YOUR TASK: In the data below, find every line with the word "menu" and copy it.

** MATERIALS PROVIDED follows **

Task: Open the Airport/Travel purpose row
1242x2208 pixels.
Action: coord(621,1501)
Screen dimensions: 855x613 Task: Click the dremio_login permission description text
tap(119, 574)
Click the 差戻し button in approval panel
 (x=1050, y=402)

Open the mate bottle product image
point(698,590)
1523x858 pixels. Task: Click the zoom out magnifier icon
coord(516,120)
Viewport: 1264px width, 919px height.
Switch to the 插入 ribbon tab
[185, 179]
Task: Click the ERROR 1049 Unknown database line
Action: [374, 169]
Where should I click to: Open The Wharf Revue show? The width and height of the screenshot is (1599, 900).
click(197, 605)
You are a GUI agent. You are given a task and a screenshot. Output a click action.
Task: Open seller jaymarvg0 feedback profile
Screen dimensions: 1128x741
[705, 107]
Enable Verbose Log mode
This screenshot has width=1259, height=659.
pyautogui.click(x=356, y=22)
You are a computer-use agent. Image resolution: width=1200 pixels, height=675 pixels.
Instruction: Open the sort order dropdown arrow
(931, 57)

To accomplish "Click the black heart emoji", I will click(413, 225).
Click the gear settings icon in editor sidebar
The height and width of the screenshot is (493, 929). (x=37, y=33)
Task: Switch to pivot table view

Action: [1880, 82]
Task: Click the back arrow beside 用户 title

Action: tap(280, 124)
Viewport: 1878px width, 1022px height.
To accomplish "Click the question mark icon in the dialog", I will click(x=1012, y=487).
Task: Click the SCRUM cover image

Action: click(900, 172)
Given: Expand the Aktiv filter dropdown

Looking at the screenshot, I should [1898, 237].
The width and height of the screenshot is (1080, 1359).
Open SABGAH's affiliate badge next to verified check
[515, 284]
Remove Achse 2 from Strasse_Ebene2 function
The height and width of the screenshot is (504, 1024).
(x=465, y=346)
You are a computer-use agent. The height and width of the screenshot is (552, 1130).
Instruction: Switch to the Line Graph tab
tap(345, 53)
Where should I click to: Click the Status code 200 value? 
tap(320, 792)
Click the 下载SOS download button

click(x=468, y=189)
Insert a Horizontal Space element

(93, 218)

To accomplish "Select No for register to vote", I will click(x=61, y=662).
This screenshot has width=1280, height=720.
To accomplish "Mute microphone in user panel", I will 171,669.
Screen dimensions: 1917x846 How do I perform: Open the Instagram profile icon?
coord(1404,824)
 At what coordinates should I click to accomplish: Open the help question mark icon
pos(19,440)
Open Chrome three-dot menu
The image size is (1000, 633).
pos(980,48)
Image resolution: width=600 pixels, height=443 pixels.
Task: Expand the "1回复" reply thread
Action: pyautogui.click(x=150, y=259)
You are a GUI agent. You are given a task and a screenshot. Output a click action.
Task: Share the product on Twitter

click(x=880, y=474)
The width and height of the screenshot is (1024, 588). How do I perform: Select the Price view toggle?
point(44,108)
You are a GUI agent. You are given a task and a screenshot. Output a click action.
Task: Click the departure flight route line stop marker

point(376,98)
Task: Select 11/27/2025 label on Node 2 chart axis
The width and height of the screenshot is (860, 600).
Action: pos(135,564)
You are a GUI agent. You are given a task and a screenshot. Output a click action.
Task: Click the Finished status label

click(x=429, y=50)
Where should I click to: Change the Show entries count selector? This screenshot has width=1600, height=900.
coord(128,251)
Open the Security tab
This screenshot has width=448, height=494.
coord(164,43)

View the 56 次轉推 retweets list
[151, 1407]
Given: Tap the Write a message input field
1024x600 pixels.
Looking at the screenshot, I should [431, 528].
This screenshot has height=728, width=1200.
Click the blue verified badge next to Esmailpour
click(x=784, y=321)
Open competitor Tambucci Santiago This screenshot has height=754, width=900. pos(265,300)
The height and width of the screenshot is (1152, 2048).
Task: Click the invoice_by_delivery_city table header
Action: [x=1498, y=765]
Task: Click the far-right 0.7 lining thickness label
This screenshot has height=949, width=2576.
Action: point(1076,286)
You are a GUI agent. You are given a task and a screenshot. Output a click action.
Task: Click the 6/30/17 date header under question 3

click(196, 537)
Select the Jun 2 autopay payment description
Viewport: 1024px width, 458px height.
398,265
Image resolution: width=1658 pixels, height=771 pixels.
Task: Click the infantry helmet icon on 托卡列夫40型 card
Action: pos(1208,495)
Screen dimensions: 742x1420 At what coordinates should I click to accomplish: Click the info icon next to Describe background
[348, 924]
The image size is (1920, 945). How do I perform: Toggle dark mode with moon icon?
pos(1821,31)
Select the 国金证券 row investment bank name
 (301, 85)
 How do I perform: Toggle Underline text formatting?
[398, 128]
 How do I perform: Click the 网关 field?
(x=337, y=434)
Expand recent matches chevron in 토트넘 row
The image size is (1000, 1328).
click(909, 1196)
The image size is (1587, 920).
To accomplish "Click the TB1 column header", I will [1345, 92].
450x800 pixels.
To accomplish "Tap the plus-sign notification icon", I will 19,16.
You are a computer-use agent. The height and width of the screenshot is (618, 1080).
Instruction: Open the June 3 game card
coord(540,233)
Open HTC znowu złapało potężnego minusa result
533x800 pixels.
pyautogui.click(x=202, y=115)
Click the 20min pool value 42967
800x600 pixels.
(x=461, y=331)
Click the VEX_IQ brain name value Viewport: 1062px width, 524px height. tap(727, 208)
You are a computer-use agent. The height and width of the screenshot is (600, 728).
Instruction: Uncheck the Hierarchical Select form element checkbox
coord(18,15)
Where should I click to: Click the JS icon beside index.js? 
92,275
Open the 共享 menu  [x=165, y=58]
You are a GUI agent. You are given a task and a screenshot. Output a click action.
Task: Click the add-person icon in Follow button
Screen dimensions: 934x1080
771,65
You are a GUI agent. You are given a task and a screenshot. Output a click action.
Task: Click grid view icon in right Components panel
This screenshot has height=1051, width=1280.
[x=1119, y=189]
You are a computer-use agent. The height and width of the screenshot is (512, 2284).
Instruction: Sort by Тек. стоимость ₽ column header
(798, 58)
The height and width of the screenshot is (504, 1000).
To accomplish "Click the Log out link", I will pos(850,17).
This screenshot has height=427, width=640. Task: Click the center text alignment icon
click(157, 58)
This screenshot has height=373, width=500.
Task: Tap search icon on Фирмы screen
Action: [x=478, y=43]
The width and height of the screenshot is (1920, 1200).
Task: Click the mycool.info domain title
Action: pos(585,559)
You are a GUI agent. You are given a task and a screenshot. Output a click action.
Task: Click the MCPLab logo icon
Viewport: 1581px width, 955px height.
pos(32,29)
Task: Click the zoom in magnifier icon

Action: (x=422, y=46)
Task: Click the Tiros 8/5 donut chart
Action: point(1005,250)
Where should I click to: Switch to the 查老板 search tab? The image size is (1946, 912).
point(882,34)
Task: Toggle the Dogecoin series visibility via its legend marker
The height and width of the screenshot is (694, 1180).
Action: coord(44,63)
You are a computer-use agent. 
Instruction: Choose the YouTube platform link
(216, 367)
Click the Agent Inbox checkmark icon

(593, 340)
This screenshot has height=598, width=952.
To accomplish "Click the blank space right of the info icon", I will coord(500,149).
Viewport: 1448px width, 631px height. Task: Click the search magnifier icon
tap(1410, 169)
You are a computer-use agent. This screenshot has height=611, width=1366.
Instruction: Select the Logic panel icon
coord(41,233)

** End of MATERIALS PROVIDED **

SOLUTION:
Open Chrome three-dot menu
Open the 共享 menu  [x=165, y=58]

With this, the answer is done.